▶ _BRIEF A_
List every organization named in the board member profile.
▶ _BRIEF B_
Return the lines of the records from the line with "Click the 分类招生考试报名费 fee item text" up to and including the line with "click(x=125, y=129)", unchanged.

* START PROVIDED PASSAGE *

The following persons are the members of our Board whose terms of office do not expire until after the Annual Meeting and who will continue to serve on the Board after the Annual Meeting:

   
Robert F. Kistinger 
 
Age 69
 
Director since August 2006
 
Mr. Kistinger’s term of office as a director expires at the Annual Meeting in 2023
Mr. Kistinger was the Chief Operating Officer of Bonita Banana Company from 2009 to 2014 and now continues to serve as an Executive Advisor to the company. He was formerly President and Chief Operating Officer of the Fresh Group of Chiquita Brands International, Inc. (“Chiquita”). Mr. Kistinger was employed at Chiquita for more than 27 years and held numerous senior management positions in accounting, financial analysis and strategic planning roles. Prior to joining Chiquita, Mr. Kistinger was with the accounting firm of Arthur Young & Company for six years and is a certified public accountant and a member of the American Institute of Certified Public Accountants.
   
  Key experience, qualifications, attributes and skills:
   
  Mr. Kistinger has held leadership positions in large multinational companies with operations in Latin America, developing critical financial and international operations expertise. Mr. Kistinger’s knowledge, insight and experience are invaluable to the Company and to the Board as we continue to provide services and solutions to our clients around the world.

* END PROVIDED PASSAGE *
* START RECORDS FOR THE TASK *

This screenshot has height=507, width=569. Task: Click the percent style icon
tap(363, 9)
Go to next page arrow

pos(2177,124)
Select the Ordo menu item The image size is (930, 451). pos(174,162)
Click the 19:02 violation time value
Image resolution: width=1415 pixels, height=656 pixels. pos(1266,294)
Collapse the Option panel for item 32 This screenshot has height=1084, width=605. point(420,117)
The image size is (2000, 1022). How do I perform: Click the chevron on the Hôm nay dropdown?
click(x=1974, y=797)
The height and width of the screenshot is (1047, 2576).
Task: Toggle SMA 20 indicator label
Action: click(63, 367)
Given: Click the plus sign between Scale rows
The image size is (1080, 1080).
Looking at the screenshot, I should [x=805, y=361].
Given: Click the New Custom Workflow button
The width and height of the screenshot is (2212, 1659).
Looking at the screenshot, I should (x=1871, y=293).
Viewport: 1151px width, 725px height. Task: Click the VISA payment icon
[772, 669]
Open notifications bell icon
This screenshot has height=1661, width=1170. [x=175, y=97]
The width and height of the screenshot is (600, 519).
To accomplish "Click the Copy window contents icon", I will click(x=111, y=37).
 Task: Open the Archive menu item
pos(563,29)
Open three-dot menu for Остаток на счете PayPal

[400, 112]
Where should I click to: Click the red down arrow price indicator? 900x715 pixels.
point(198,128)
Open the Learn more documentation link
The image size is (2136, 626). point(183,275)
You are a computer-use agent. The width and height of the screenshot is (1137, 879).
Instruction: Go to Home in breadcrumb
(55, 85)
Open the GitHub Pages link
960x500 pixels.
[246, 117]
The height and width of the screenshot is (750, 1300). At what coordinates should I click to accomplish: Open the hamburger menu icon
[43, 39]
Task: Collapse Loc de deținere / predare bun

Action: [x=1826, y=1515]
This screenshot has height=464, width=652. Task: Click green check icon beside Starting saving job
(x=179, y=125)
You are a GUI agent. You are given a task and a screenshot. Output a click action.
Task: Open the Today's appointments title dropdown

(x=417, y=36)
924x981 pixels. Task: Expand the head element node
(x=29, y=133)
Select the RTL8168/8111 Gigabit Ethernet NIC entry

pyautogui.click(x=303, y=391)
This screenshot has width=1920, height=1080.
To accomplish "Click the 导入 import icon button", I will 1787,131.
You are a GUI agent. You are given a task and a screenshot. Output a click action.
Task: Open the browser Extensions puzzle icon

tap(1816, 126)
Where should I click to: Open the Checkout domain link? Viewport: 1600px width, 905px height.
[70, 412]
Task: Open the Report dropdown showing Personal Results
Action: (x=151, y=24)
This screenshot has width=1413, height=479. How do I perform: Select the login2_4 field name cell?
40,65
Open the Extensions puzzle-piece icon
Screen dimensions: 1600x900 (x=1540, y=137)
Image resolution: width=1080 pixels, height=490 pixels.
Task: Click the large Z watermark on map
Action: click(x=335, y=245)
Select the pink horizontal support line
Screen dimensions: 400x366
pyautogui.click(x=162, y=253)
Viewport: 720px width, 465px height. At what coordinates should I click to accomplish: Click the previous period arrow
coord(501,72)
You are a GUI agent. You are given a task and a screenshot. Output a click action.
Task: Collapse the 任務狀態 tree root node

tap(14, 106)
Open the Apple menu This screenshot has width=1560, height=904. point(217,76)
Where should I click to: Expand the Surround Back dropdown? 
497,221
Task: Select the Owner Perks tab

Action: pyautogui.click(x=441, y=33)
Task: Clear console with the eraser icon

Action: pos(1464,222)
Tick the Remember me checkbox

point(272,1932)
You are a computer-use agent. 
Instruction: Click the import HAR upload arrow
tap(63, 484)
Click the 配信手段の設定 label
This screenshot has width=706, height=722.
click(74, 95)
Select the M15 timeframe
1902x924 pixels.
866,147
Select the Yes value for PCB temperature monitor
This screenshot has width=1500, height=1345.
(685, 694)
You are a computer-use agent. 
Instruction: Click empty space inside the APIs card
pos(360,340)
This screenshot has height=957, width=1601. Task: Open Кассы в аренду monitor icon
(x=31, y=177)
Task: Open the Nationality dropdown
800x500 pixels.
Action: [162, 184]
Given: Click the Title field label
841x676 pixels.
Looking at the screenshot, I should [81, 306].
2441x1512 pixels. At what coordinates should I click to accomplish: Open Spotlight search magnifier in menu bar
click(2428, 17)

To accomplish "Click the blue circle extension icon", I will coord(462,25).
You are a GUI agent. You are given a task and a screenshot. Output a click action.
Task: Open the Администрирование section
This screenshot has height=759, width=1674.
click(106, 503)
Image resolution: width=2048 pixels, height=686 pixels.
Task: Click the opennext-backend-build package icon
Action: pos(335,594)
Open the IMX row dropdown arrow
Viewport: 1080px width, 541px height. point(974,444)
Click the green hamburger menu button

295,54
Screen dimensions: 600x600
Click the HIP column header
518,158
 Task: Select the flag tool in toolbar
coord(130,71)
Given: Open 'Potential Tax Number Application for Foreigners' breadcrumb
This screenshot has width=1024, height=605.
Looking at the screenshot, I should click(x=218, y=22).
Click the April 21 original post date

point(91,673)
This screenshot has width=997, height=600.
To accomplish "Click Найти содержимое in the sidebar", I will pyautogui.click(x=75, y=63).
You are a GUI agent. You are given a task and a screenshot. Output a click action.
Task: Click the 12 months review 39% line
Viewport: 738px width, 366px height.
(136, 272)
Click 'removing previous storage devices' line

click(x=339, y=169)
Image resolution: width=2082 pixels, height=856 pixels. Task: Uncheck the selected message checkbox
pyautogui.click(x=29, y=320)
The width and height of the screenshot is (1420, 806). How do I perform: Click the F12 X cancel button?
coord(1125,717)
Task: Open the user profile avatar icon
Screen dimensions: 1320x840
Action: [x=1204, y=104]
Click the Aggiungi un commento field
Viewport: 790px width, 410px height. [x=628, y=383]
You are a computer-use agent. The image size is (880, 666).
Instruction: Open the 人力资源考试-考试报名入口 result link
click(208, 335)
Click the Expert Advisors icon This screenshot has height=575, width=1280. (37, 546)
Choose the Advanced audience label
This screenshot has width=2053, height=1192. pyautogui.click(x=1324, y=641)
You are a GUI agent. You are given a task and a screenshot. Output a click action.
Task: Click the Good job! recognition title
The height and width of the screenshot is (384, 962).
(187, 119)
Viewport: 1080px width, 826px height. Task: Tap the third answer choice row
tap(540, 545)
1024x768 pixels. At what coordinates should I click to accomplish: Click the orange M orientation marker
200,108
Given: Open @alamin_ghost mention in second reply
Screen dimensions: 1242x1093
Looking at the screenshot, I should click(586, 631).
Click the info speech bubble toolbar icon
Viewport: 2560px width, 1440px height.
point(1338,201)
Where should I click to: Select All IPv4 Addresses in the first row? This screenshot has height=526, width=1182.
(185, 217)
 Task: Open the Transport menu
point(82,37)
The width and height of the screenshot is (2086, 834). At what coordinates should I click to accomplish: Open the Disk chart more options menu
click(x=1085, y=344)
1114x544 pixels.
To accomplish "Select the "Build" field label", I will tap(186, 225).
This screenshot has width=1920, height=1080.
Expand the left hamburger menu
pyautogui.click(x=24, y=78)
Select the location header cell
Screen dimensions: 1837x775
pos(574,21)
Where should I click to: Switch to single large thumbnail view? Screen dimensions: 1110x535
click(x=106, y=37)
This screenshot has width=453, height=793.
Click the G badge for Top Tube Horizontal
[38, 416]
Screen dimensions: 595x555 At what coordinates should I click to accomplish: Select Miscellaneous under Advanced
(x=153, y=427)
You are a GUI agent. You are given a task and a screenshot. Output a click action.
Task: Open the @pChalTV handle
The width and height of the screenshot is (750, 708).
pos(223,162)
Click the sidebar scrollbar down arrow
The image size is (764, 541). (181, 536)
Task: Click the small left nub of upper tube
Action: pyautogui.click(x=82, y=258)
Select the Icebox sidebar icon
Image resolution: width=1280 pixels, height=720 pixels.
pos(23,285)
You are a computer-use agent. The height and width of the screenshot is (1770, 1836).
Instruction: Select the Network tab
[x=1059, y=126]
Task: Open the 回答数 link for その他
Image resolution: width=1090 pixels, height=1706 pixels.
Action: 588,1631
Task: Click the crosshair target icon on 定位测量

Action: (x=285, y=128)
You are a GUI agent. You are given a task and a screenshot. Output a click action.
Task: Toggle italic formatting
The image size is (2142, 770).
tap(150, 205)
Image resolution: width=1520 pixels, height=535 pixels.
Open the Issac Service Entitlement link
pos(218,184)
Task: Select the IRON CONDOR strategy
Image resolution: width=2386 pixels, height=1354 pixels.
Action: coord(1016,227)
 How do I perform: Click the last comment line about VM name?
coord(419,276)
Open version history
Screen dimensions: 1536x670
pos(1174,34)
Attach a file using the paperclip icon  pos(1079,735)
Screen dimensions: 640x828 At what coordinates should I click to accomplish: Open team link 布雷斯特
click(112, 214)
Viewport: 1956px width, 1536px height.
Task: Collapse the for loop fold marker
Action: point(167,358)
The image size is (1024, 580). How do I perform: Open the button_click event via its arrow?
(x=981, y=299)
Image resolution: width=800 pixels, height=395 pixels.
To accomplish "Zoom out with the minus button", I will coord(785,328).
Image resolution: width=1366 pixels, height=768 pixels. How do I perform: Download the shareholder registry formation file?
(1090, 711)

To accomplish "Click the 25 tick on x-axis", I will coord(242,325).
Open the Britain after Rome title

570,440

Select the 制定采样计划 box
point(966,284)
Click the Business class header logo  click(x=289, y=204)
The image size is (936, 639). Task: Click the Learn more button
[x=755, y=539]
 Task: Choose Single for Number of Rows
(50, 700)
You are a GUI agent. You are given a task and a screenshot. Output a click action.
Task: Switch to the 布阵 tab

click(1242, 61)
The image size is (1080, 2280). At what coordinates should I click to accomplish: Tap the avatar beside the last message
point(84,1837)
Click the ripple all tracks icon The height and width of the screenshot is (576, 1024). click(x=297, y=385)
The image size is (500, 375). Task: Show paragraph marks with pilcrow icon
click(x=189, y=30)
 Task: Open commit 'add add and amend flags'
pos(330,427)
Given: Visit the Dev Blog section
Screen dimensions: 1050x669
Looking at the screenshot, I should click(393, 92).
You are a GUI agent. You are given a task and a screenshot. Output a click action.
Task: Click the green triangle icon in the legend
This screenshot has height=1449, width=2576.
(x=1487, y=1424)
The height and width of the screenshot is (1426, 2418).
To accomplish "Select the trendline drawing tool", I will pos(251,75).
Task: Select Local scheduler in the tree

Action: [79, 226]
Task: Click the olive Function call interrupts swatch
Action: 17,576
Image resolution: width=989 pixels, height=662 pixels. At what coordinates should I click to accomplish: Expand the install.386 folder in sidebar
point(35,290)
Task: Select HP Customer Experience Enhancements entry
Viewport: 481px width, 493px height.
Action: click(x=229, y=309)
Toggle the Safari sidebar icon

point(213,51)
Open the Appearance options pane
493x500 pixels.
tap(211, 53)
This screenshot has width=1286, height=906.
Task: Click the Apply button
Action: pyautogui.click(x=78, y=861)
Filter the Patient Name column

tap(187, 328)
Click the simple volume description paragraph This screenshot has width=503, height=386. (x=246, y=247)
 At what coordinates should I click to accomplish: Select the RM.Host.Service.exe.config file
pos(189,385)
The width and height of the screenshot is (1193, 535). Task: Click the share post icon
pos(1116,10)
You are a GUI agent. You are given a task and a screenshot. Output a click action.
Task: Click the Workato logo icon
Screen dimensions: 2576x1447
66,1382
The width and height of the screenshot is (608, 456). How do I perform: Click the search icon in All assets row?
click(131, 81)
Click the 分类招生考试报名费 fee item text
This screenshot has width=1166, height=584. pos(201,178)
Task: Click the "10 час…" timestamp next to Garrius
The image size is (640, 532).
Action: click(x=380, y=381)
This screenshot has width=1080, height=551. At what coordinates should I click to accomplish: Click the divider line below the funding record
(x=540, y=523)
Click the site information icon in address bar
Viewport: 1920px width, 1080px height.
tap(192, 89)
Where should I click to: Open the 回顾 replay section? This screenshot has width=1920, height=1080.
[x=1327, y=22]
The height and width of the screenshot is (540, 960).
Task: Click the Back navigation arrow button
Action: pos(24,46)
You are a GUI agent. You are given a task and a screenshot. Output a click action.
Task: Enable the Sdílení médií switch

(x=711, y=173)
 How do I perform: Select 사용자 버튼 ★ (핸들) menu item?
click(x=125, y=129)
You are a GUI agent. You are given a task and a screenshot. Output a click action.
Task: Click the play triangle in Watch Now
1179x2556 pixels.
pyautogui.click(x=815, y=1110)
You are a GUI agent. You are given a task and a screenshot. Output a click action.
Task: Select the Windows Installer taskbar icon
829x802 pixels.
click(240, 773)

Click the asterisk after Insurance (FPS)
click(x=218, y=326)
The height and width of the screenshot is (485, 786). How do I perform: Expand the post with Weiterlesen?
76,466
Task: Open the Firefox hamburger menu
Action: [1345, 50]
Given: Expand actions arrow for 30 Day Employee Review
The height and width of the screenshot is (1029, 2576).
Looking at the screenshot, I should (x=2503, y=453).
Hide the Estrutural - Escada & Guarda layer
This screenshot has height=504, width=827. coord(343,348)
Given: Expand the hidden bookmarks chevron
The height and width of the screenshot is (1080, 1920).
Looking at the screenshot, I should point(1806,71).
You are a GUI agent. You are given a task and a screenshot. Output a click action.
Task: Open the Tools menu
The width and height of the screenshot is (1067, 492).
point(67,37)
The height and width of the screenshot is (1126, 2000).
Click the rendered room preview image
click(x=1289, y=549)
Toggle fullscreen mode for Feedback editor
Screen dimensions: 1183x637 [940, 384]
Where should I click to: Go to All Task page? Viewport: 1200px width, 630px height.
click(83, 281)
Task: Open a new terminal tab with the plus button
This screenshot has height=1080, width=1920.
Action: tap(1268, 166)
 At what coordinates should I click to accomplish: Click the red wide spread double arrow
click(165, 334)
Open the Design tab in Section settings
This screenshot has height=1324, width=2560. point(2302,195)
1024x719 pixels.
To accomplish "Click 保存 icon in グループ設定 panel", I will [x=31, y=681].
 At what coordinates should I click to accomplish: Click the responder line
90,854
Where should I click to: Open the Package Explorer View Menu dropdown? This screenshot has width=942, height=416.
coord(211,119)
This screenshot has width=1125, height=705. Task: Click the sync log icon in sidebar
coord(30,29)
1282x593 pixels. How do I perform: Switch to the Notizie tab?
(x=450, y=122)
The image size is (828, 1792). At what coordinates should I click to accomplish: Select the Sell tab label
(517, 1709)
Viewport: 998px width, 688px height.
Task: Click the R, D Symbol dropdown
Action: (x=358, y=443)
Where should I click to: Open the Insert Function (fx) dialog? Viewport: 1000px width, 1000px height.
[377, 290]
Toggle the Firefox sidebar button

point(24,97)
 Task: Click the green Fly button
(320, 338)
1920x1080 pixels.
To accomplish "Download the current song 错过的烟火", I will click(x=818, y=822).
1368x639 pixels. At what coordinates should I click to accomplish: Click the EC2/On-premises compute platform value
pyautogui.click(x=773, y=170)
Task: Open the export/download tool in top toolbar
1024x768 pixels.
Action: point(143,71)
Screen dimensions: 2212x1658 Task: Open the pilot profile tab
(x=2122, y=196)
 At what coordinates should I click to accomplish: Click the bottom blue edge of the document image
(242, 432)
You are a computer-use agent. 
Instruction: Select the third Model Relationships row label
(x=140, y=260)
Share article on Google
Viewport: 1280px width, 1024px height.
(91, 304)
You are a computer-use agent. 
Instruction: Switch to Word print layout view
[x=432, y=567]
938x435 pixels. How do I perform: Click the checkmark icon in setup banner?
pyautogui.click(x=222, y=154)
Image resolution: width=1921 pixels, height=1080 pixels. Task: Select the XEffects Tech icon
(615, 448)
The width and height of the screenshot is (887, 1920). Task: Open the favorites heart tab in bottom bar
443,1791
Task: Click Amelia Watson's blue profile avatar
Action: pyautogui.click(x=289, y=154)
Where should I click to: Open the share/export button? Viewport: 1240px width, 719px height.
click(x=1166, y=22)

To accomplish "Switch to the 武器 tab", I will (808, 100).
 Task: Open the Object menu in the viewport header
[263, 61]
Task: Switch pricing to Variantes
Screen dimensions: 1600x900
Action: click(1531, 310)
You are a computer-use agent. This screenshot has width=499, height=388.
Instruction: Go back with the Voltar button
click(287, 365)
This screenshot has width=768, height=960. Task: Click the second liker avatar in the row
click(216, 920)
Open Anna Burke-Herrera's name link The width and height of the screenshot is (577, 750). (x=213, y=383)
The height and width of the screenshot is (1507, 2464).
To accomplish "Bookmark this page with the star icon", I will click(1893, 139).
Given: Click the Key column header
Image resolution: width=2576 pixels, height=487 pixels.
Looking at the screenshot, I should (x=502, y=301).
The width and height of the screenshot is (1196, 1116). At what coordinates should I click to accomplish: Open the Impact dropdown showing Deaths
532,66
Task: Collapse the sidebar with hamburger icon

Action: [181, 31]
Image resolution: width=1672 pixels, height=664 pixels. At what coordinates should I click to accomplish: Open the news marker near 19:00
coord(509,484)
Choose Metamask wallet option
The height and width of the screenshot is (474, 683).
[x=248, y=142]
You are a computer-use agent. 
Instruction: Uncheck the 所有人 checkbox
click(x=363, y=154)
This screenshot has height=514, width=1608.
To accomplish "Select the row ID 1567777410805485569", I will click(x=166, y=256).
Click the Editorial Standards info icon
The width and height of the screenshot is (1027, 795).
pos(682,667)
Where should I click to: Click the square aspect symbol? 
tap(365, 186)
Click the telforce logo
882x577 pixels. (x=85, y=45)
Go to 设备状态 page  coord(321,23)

* END RECORDS FOR THE TASK *

▶ _TASK ANSWER A_
- Bonita Banana Company
- Chiquita Brands International, Inc.
- Arthur Young & Company
- American Institute of Certified Public Accountants

▶ _TASK ANSWER B_
Click the 分类招生考试报名费 fee item text
This screenshot has width=1166, height=584. pos(201,178)
Task: Click the "10 час…" timestamp next to Garrius
The image size is (640, 532).
Action: click(x=380, y=381)
This screenshot has width=1080, height=551. At what coordinates should I click to accomplish: Click the divider line below the funding record
(x=540, y=523)
Click the site information icon in address bar
Viewport: 1920px width, 1080px height.
tap(192, 89)
Where should I click to: Open the 回顾 replay section? This screenshot has width=1920, height=1080.
[x=1327, y=22]
The height and width of the screenshot is (540, 960).
Task: Click the Back navigation arrow button
Action: pos(24,46)
You are a GUI agent. You are given a task and a screenshot. Output a click action.
Task: Enable the Sdílení médií switch

(x=711, y=173)
 How do I perform: Select 사용자 버튼 ★ (핸들) menu item?
click(x=125, y=129)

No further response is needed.